Spytek’s job is to build the roster. But when the coaching staff refuses to play the rookies he drafted, won’t adapt the system to fit the personnel, and continues to lean on aging veterans regardless of performance, it’s tough to evaluate the front office’s vision. This is a staff that preaches “competition” but doesn’t seem interested in applying that philosophy to the depth chart.
Let’s talk about Malcolm Koonce’s deal-yes, it was a gamble. A one-year, $12 million contract for a player coming off a torn ACL is a risk no matter how you slice it.
But context matters. Koonce had a breakout stretch in 2023 and was viewed as a rising piece next to Maxx Crosby.
The Raiders bet on upside. They lost that bet.
That’s life in the NFL.
But acting like Koonce’s contract is the root of the Raiders’ problems is missing the forest for the trees.

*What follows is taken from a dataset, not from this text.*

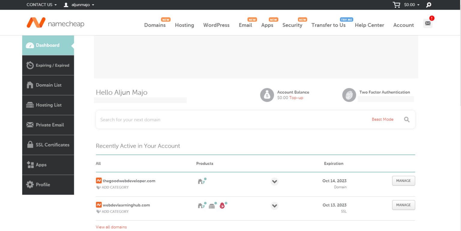Click the shopping cart icon in the top bar

[396, 5]
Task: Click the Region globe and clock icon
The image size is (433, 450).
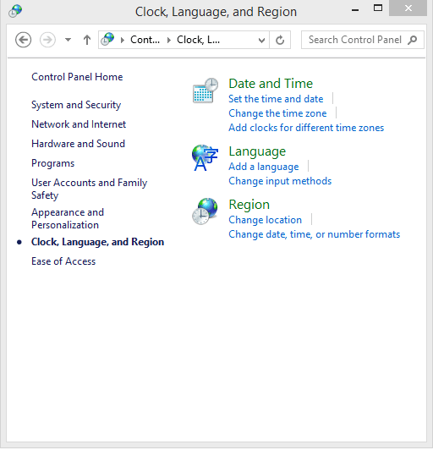Action: pyautogui.click(x=205, y=211)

This team didn’t exactly have pass rushers lining up to play opposite Maxx Crosby in a scheme that’s allergic to generating pressure. DeMarcus Lawrence and Jadeveon Clowney weren’t coming to Vegas to get double-teamed while the rest of the defense spins its wheels. And if the Raiders really wanted to bring back K’Lavon Chaisson for $3 million, maybe they should’ve started by creating an environment where young defensive players actually develop, instead of disappearing.

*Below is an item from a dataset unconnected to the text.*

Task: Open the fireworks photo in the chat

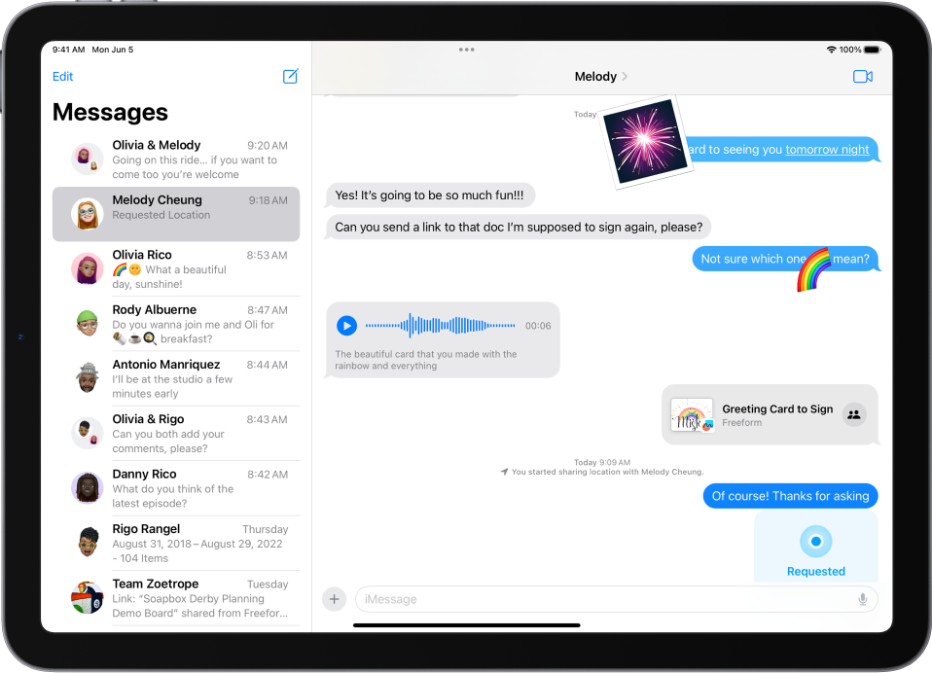Action: [x=645, y=142]
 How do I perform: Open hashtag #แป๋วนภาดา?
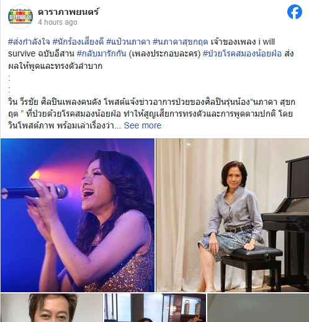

Koonce hasn’t delivered-2.0 sacks and a few pressures don’t cut it. But it’s hard to produce when the defensive structure turns everyone not named Crosby into a background extra.
The real issue isn’t the contract-it’s the system. The inability to develop talent, adjust schemes, or hold underperformers accountable is what’s dragging this team down.
Fans aren’t upset about one overpay. They’re frustrated because there’s no clear plan in place to make any of these signings work.
There’s no infrastructure to support success. And that’s not a Malcolm Koonce problem-that’s an organizational one.
Spytek’s legacy in Vegas won’t be defined by one contract. It’ll be defined by whether the Raiders finally give a general manager the room to build a roster without watching it unravel by Week 3 due to coaching decisions that belong in a different decade.
Right now, the Raiders don’t need a scapegoat. They need a full-scale reboot. And ideally, that reboot doesn’t include a 74-year-old head coach trying to win in 2025 by running a playbook from 2013.